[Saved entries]
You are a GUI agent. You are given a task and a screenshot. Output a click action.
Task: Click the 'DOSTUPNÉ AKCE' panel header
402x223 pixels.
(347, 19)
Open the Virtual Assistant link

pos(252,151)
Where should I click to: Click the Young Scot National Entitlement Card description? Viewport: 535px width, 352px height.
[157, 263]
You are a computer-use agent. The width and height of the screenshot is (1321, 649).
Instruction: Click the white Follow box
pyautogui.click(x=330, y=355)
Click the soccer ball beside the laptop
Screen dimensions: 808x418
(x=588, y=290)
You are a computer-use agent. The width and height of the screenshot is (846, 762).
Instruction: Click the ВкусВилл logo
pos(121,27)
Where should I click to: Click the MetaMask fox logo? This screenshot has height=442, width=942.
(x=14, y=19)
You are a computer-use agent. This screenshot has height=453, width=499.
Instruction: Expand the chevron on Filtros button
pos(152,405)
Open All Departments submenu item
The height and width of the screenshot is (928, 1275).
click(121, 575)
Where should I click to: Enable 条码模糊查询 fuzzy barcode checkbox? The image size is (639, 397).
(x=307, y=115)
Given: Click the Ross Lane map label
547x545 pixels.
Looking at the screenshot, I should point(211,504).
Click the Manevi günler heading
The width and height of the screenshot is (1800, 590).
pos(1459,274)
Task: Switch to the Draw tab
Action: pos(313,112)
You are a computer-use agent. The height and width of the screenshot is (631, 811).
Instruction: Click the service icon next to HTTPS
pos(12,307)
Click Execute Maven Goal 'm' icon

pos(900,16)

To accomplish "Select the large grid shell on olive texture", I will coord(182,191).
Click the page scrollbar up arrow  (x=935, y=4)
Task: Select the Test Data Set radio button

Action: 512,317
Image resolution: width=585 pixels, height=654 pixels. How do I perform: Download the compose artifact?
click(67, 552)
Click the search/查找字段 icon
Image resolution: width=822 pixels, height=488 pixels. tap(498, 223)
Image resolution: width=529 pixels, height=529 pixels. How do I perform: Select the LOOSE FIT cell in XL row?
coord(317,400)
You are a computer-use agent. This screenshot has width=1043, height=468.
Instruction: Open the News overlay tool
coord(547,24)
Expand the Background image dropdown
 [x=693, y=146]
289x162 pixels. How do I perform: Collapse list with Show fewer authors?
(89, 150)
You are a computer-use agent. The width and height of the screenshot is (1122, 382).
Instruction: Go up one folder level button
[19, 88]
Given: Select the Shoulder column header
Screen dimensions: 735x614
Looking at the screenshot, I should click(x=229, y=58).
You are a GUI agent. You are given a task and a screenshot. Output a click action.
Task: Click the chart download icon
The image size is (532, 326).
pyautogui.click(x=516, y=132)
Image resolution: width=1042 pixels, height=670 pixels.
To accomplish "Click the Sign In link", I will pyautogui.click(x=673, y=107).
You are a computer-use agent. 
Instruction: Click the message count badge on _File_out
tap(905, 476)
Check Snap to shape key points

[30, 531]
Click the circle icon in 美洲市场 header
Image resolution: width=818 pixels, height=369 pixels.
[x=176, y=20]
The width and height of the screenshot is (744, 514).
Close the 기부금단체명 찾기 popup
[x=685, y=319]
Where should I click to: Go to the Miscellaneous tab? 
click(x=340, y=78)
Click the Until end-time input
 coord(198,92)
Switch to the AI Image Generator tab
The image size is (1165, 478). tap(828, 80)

--- Task details ---
Produce exactly the lines from the one containing "Instruction: Open the News overlay tool" through the final line of the records above, both included, and no others.

--- Final answer ---
Instruction: Open the News overlay tool
coord(547,24)
Expand the Background image dropdown
 [x=693, y=146]
289x162 pixels. How do I perform: Collapse list with Show fewer authors?
(89, 150)
You are a computer-use agent. The width and height of the screenshot is (1122, 382).
Instruction: Go up one folder level button
[19, 88]
Given: Select the Shoulder column header
Screen dimensions: 735x614
Looking at the screenshot, I should click(x=229, y=58).
You are a GUI agent. You are given a task and a screenshot. Output a click action.
Task: Click the chart download icon
The image size is (532, 326).
pyautogui.click(x=516, y=132)
Image resolution: width=1042 pixels, height=670 pixels.
To accomplish "Click the Sign In link", I will pyautogui.click(x=673, y=107).
You are a computer-use agent. 
Instruction: Click the message count badge on _File_out
tap(905, 476)
Check Snap to shape key points

[30, 531]
Click the circle icon in 美洲市场 header
Image resolution: width=818 pixels, height=369 pixels.
[x=176, y=20]
The width and height of the screenshot is (744, 514).
Close the 기부금단체명 찾기 popup
[x=685, y=319]
Where should I click to: Go to the Miscellaneous tab? 
click(x=340, y=78)
Click the Until end-time input
 coord(198,92)
Switch to the AI Image Generator tab
The image size is (1165, 478). tap(828, 80)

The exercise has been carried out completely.